[Source data]

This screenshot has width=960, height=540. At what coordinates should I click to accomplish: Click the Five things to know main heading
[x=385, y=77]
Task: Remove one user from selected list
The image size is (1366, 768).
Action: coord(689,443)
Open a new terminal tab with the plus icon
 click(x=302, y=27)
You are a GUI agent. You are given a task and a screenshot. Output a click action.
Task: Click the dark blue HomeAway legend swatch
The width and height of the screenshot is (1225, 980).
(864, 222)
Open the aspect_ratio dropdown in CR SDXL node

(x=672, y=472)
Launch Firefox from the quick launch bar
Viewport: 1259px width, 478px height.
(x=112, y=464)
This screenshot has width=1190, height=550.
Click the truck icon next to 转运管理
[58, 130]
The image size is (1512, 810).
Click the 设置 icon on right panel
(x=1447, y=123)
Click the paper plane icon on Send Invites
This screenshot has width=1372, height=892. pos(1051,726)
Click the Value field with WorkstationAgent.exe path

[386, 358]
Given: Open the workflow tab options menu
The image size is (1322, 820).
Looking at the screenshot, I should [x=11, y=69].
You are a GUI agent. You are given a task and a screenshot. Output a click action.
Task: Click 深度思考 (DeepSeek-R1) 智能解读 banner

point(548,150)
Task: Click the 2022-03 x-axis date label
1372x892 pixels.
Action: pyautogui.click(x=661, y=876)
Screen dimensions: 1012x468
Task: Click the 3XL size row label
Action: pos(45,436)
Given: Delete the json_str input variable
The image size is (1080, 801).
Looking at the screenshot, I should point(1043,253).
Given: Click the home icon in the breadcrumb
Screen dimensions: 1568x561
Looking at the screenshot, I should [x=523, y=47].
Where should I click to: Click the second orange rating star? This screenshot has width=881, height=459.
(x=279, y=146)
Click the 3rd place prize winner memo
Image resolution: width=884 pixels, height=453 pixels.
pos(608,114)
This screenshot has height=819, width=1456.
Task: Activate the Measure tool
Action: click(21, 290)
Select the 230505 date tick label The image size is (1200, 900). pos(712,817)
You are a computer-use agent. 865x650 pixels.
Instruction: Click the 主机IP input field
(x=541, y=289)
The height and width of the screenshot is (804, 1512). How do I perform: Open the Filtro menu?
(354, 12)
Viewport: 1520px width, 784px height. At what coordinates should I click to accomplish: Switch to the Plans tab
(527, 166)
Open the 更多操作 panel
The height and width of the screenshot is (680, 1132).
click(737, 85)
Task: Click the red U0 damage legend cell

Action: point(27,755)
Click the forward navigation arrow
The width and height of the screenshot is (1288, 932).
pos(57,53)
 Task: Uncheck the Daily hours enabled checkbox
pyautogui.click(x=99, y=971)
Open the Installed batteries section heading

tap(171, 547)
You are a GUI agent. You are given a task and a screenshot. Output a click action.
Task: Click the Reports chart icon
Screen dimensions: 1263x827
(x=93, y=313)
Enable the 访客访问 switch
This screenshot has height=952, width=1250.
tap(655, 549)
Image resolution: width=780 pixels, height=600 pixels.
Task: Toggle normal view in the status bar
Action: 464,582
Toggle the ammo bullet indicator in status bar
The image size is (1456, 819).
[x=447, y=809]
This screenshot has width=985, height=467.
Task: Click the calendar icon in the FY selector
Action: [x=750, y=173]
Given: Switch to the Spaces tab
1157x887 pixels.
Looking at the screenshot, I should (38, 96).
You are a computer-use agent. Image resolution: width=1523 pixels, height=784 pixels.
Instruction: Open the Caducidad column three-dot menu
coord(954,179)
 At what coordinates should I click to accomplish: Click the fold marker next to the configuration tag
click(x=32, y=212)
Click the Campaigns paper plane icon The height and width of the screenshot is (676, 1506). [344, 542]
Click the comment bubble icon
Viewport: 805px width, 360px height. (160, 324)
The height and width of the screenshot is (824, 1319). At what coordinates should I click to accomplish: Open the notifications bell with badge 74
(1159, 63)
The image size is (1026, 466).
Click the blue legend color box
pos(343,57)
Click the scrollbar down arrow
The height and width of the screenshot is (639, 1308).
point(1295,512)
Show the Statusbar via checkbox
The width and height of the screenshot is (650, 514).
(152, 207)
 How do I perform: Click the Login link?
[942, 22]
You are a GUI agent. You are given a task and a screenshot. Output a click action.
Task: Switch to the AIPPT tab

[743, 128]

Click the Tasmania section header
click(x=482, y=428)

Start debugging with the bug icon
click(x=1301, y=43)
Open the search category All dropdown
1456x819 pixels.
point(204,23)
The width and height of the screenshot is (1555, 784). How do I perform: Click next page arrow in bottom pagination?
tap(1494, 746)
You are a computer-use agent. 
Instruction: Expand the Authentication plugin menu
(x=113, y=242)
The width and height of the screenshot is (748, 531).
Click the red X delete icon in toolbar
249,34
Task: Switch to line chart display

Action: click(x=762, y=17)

▶ Exercise requirements: Please rewrite the data above, changing "GUI agent" to "screen assistant" wherever it occurs and leaving everything else unchanged.

▶ Task output:
This screenshot has width=960, height=540. At what coordinates should I click to accomplish: Click the Five things to know main heading
[x=385, y=77]
Task: Remove one user from selected list
The image size is (1366, 768).
Action: coord(689,443)
Open a new terminal tab with the plus icon
 click(x=302, y=27)
You are a screen assistant. You are given a task and a screenshot. Output a click action.
Task: Click the dark blue HomeAway legend swatch
The width and height of the screenshot is (1225, 980).
(864, 222)
Open the aspect_ratio dropdown in CR SDXL node

(x=672, y=472)
Launch Firefox from the quick launch bar
Viewport: 1259px width, 478px height.
(x=112, y=464)
This screenshot has width=1190, height=550.
Click the truck icon next to 转运管理
[58, 130]
The image size is (1512, 810).
Click the 设置 icon on right panel
(x=1447, y=123)
Click the paper plane icon on Send Invites
This screenshot has width=1372, height=892. pos(1051,726)
Click the Value field with WorkstationAgent.exe path

[386, 358]
Given: Open the workflow tab options menu
The image size is (1322, 820).
Looking at the screenshot, I should [x=11, y=69].
You are a screen assistant. You are given a task and a screenshot. Output a click action.
Task: Click 深度思考 (DeepSeek-R1) 智能解读 banner

point(548,150)
Task: Click the 2022-03 x-axis date label
1372x892 pixels.
Action: pyautogui.click(x=661, y=876)
Screen dimensions: 1012x468
Task: Click the 3XL size row label
Action: pos(45,436)
Given: Delete the json_str input variable
The image size is (1080, 801).
Looking at the screenshot, I should point(1043,253).
Given: Click the home icon in the breadcrumb
Screen dimensions: 1568x561
Looking at the screenshot, I should [x=523, y=47].
Where should I click to: Click the second orange rating star? This screenshot has width=881, height=459.
(x=279, y=146)
Click the 3rd place prize winner memo
Image resolution: width=884 pixels, height=453 pixels.
pos(608,114)
This screenshot has height=819, width=1456.
Task: Activate the Measure tool
Action: click(21, 290)
Select the 230505 date tick label The image size is (1200, 900). pos(712,817)
You are a computer-use agent. 865x650 pixels.
Instruction: Click the 主机IP input field
(x=541, y=289)
The height and width of the screenshot is (804, 1512). How do I perform: Open the Filtro menu?
(354, 12)
Viewport: 1520px width, 784px height. At what coordinates should I click to accomplish: Switch to the Plans tab
(527, 166)
Open the 更多操作 panel
The height and width of the screenshot is (680, 1132).
click(737, 85)
Task: Click the red U0 damage legend cell

Action: point(27,755)
Click the forward navigation arrow
The width and height of the screenshot is (1288, 932).
pos(57,53)
 Task: Uncheck the Daily hours enabled checkbox
pyautogui.click(x=99, y=971)
Open the Installed batteries section heading

tap(171, 547)
You are a screen assistant. You are given a task and a screenshot. Output a click action.
Task: Click the Reports chart icon
Screen dimensions: 1263x827
(x=93, y=313)
Enable the 访客访问 switch
This screenshot has height=952, width=1250.
tap(655, 549)
Image resolution: width=780 pixels, height=600 pixels.
Task: Toggle normal view in the status bar
Action: 464,582
Toggle the ammo bullet indicator in status bar
The image size is (1456, 819).
[x=447, y=809]
This screenshot has width=985, height=467.
Task: Click the calendar icon in the FY selector
Action: [x=750, y=173]
Given: Switch to the Spaces tab
1157x887 pixels.
Looking at the screenshot, I should (38, 96).
You are a computer-use agent. Image resolution: width=1523 pixels, height=784 pixels.
Instruction: Open the Caducidad column three-dot menu
coord(954,179)
 At what coordinates should I click to accomplish: Click the fold marker next to the configuration tag
click(x=32, y=212)
Click the Campaigns paper plane icon The height and width of the screenshot is (676, 1506). [344, 542]
Click the comment bubble icon
Viewport: 805px width, 360px height. (160, 324)
The height and width of the screenshot is (824, 1319). At what coordinates should I click to accomplish: Open the notifications bell with badge 74
(1159, 63)
The image size is (1026, 466).
Click the blue legend color box
pos(343,57)
Click the scrollbar down arrow
The height and width of the screenshot is (639, 1308).
point(1295,512)
Show the Statusbar via checkbox
The width and height of the screenshot is (650, 514).
(152, 207)
 How do I perform: Click the Login link?
[942, 22]
You are a screen assistant. You are given a task and a screenshot. Output a click action.
Task: Switch to the AIPPT tab

[743, 128]

Click the Tasmania section header
click(x=482, y=428)

Start debugging with the bug icon
click(x=1301, y=43)
Open the search category All dropdown
1456x819 pixels.
point(204,23)
The width and height of the screenshot is (1555, 784). How do I perform: Click next page arrow in bottom pagination?
tap(1494, 746)
You are a computer-use agent. 
Instruction: Expand the Authentication plugin menu
(x=113, y=242)
The width and height of the screenshot is (748, 531).
Click the red X delete icon in toolbar
249,34
Task: Switch to line chart display

Action: click(x=762, y=17)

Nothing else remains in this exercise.